O direito, desde a Constituição, protege a instituição da família, inclusive quando há união
estável, ou seja, sem celebração de casamento.
Neste aspecto, o Código Civil, em seu artigo 1.723, dispõe que é reconhecida como “entidade
familiar a união estável entre o homem e a mulher, configurada na convivência pública, contínua e
duradoura e estabelecida com o objetivo de constituição de família”.
Identifica-se, entretanto, no caso, uma reaproximação dos divorciados por razões humanitárias,
sendo a conduta da autora, de cuidar do ex-marido, digna de todos os aplausos sob os aspectos
ético e religioso.
A autora dispôs-se a cuidar do pai de seus filhos, porque ele estava doente, conclusão que se tira
pela própria oitiva das testemunhas.
Daí que a ação da autora aproxima-se de uma relação doméstica como cuidadora, muito mais
que uma esposa.
O de cujus não agia como marido, prestador de carinho e cuidado mútuos, mas como recebedor
de cuidados.
Nada os impedia a se casarem novamente.
Por um lado, descabe ao Judiciário tecer juízo de valor a respeito das naturezas das relações
familiares. Por outro, no caso faz-se necessário identificar suas características, dados os efeitos
jurídicos de tal relacionamento.
Há, assim, sérias dúvidas se esse proceder configura reatamento de uma vida como marido e
mulher, em união estável nos termos da lei civil, razão por que considero não comprovados os
fatos constitutivos do direito da autora.
Registro, por fim, que a autora recebe aposentadoria por idade desde 05/6/2016 (extrato
INFBEN), ou seja, tem renda própria (renda mensal de R$ 1.549,06).
##############################
Dê continuidade ao texto sobre o reconhecimento de união estável, a partir da última frase apresentada acima.

(Dados coletados)
##############################
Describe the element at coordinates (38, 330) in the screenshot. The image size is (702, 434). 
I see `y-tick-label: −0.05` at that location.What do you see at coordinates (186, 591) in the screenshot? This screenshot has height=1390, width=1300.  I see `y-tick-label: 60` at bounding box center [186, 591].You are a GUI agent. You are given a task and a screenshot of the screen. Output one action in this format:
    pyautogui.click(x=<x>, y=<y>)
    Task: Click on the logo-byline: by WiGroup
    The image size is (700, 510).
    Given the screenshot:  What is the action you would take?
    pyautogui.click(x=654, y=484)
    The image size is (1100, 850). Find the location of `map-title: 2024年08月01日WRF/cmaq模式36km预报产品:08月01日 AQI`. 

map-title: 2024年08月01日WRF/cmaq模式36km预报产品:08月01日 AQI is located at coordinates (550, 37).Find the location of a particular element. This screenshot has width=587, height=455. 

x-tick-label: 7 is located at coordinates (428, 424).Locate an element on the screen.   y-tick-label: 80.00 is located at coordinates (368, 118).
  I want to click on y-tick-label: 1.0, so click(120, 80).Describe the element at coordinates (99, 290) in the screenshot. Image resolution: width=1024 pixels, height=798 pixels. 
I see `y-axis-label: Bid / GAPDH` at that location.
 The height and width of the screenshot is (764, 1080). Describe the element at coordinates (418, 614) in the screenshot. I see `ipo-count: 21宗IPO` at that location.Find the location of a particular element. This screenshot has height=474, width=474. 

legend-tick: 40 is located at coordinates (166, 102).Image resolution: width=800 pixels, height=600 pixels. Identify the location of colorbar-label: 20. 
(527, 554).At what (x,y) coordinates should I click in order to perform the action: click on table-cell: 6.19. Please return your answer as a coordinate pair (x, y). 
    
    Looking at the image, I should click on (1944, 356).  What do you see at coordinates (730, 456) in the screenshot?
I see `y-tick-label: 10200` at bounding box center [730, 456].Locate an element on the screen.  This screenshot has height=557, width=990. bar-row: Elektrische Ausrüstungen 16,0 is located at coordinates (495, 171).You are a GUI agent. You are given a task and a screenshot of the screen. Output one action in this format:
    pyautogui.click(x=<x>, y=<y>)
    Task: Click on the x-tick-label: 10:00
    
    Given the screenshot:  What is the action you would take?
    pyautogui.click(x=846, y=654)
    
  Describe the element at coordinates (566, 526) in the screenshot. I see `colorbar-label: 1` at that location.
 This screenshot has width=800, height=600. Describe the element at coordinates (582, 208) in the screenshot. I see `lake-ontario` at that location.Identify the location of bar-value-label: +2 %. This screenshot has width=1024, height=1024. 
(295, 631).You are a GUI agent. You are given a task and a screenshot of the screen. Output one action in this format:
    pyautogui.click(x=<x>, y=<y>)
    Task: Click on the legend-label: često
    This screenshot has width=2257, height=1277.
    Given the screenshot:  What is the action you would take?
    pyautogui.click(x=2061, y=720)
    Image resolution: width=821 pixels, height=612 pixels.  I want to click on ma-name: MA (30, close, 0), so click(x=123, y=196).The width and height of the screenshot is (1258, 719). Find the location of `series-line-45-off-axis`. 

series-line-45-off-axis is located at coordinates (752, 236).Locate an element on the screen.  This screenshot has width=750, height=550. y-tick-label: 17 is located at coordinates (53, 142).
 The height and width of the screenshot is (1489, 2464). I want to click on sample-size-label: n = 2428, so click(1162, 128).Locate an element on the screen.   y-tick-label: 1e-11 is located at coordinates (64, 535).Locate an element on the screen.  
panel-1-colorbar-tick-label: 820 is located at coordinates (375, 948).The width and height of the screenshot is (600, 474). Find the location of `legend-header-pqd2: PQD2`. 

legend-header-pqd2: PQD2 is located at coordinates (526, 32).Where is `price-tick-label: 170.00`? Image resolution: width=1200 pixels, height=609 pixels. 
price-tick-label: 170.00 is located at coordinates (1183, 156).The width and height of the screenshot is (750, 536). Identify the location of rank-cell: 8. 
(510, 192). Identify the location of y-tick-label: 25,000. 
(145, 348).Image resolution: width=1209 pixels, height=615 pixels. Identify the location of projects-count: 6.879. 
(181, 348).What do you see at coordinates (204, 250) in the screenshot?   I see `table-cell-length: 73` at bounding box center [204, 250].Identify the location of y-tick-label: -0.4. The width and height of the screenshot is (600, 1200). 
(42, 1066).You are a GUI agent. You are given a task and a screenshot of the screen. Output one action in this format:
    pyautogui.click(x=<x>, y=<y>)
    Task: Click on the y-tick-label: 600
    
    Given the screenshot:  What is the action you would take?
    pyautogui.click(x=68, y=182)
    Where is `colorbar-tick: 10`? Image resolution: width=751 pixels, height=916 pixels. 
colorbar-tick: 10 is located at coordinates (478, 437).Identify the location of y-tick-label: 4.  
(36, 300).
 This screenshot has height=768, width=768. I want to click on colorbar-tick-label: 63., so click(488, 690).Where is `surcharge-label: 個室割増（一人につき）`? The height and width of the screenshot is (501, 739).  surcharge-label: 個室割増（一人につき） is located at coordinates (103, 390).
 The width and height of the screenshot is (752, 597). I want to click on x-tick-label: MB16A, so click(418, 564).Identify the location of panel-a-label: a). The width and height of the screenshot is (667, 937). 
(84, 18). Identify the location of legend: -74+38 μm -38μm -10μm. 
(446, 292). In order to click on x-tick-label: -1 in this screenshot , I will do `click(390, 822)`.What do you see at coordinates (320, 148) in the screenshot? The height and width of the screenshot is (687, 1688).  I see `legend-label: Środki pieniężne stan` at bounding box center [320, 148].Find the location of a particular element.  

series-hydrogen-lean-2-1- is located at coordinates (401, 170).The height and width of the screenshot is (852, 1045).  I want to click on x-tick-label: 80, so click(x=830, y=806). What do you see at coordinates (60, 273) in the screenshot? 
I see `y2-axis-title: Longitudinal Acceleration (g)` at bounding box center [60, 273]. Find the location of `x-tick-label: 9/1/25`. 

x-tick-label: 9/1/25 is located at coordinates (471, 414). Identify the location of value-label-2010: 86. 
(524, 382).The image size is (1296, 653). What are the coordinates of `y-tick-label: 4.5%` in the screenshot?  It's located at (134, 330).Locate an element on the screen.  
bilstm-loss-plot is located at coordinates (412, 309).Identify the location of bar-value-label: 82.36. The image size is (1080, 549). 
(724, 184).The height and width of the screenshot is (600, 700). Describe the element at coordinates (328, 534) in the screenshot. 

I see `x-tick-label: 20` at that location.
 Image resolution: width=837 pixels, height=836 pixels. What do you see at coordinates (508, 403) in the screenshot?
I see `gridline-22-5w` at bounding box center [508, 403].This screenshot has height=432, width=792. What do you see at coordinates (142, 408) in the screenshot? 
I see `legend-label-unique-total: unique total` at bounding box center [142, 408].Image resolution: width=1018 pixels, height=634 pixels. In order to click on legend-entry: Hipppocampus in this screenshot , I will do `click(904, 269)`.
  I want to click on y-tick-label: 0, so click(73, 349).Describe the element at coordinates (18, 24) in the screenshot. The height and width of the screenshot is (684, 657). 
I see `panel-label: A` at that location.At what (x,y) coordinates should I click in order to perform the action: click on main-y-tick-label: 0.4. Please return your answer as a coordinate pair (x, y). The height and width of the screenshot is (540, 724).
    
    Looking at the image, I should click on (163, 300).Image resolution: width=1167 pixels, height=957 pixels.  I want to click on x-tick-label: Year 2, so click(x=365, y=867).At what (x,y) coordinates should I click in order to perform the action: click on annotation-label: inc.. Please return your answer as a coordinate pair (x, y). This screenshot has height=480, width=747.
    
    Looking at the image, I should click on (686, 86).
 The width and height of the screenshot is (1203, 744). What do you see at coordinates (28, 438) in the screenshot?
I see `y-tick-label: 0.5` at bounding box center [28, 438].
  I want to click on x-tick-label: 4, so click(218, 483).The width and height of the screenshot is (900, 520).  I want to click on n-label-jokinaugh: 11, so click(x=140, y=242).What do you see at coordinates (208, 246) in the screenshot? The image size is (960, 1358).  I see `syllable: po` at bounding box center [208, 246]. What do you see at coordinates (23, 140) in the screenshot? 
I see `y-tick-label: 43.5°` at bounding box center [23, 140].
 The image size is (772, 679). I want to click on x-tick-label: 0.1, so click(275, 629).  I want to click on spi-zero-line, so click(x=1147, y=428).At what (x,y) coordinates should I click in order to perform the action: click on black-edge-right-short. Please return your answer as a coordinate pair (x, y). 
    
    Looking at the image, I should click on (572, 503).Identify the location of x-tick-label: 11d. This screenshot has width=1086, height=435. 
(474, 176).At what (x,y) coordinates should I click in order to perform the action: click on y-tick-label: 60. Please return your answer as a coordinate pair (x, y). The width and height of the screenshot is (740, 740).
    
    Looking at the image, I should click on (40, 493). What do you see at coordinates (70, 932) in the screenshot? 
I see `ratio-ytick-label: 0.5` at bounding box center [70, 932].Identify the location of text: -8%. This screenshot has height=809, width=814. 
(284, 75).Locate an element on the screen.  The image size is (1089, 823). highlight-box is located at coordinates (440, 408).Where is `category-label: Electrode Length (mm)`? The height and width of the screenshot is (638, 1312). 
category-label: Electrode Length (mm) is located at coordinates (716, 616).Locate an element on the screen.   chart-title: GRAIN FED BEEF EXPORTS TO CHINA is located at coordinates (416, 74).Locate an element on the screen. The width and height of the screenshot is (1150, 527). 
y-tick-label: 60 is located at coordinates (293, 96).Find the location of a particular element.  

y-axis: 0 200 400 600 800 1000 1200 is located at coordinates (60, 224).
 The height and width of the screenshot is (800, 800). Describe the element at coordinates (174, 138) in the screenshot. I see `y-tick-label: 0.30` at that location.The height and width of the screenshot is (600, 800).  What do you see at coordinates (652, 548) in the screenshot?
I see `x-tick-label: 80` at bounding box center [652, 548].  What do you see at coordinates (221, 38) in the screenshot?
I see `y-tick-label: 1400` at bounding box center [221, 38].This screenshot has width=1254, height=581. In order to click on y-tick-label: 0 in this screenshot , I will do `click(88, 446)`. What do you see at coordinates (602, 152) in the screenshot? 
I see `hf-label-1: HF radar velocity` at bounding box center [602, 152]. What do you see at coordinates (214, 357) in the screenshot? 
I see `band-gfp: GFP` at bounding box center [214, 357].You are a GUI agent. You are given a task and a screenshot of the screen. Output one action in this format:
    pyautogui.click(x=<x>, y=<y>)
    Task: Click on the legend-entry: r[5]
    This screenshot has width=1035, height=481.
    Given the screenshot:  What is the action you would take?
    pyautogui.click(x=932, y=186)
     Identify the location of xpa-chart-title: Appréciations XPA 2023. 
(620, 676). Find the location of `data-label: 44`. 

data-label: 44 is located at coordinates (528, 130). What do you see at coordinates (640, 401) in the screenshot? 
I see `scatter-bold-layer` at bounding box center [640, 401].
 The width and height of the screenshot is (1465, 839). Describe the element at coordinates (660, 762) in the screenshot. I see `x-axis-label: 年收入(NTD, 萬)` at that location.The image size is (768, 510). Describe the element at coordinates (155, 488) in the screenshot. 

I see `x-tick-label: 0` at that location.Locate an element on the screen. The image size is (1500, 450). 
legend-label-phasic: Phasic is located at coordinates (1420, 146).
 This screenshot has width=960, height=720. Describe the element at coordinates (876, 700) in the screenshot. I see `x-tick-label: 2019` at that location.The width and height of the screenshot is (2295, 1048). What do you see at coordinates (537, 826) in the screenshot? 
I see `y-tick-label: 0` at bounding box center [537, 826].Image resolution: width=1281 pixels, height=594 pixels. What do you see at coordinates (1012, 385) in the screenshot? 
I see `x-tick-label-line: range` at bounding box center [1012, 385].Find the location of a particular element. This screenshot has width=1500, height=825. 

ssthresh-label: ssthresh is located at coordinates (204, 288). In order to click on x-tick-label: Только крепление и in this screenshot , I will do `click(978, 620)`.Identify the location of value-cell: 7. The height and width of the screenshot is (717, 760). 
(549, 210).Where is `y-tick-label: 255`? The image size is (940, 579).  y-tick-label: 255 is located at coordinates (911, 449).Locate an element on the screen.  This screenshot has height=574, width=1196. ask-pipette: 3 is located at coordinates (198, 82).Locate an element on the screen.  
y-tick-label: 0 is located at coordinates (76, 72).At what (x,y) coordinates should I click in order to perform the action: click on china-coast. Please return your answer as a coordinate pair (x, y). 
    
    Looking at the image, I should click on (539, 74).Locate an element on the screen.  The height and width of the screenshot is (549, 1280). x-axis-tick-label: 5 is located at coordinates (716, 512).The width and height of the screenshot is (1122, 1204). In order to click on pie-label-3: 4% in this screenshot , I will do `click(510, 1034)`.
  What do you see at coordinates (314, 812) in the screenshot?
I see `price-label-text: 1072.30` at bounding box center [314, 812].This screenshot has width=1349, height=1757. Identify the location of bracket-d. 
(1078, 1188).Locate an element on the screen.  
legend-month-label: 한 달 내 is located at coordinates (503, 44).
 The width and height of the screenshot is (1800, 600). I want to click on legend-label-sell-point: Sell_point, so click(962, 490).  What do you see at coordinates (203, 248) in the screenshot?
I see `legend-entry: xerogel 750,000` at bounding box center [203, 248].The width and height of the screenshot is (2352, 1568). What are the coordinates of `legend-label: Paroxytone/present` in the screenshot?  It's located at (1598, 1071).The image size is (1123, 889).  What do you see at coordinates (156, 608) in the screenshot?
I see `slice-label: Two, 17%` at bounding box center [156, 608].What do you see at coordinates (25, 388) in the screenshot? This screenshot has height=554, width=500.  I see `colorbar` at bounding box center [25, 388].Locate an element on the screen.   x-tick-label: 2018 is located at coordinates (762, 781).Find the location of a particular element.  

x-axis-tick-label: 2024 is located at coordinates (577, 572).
##############################
[Resposta do exercício]
Diante do exposto, conheço da apelação e lhe dou provimento, para julgar improcedente o
pedido.
Invertida a sucumbência, condeno a parte autora a pagar custas processuais e honorários de
advogado, arbitrados em 12% (doze por cento) sobre a mesma base de cálculo fixada na
sentença, já majorados em razão da fase recursal, conforme critérios do artigo 85, §§ 1º, 2º, 3º, I,
e 4º, III, do CPC, suspensa, porém, a exigibilidade, na forma do artigo 98, § 3º, do mesmo
estatuto processual, por tratar-se de beneficiária da justiça gratuita.
É como voto.
E M E N T A
PREVIDENCIÁRIO. PROCESSO CIVIL. PENSÃO POR MORTE. CASAMENTO E POSTERIOR
DIVÓRCIO. UNIÃO ESTÁVEL NÃO COMPROVADA.NATUREZA DO RELACIONAMENTO.
CUIDADOS. SUCUMBÊNCIA RECURSAL. APELAÇÃO PROVIDA.
- Fundado no artigo 201, inciso V, da Constituição Federal, o artigo 74, da Lei 8.213/91, prevê que
a pensão por morte será devida ao conjunto dos dependentes do segurado que falecer,
aposentado ou não.
- Para a obtenção da pensão por morte, portanto, são necessários os seguintes requisitos:
condição de dependente e qualidade de segurado do falecido.
- A qualidade de segurado da de cujus não é matéria controvertida nestes autos.
- Ausência de comprovação bastante da condição de companheira do falecido, embora o de cujus
tenha voltado a viver na mesma casa da autora, após muitos anos de divórcio, para que ela
cuidasse de sua saúde debilitada.
- Invertida a sucumbência, condena-se a parte autora a pagar custas processuais e honorários de
advogado, arbitrados em 12% (doze por cento) sobre a mesma base de cálculo fixada na
sentença, já majorados em razão da fase recursal, conforme critérios do artigo 85, §§ 1º, 2º, 3º, I,
e 4º, III, do CPC, suspensa, poréma exigibilidade, na forma do artigo 98, § 3º, do mesmo estatuto
processual, por ser beneficiária da justiça gratuita.
- Apelação conhecida e provida. ACÓRDÃO
Vistos e relatados estes autos em que são partes as acima indicadas, a Nona Turma, por
unanimidade, decidiu conhecer da apelação e lhe dar provimento, nos termos do relatório e voto
que ficam fazendo parte integrante do presente julgado.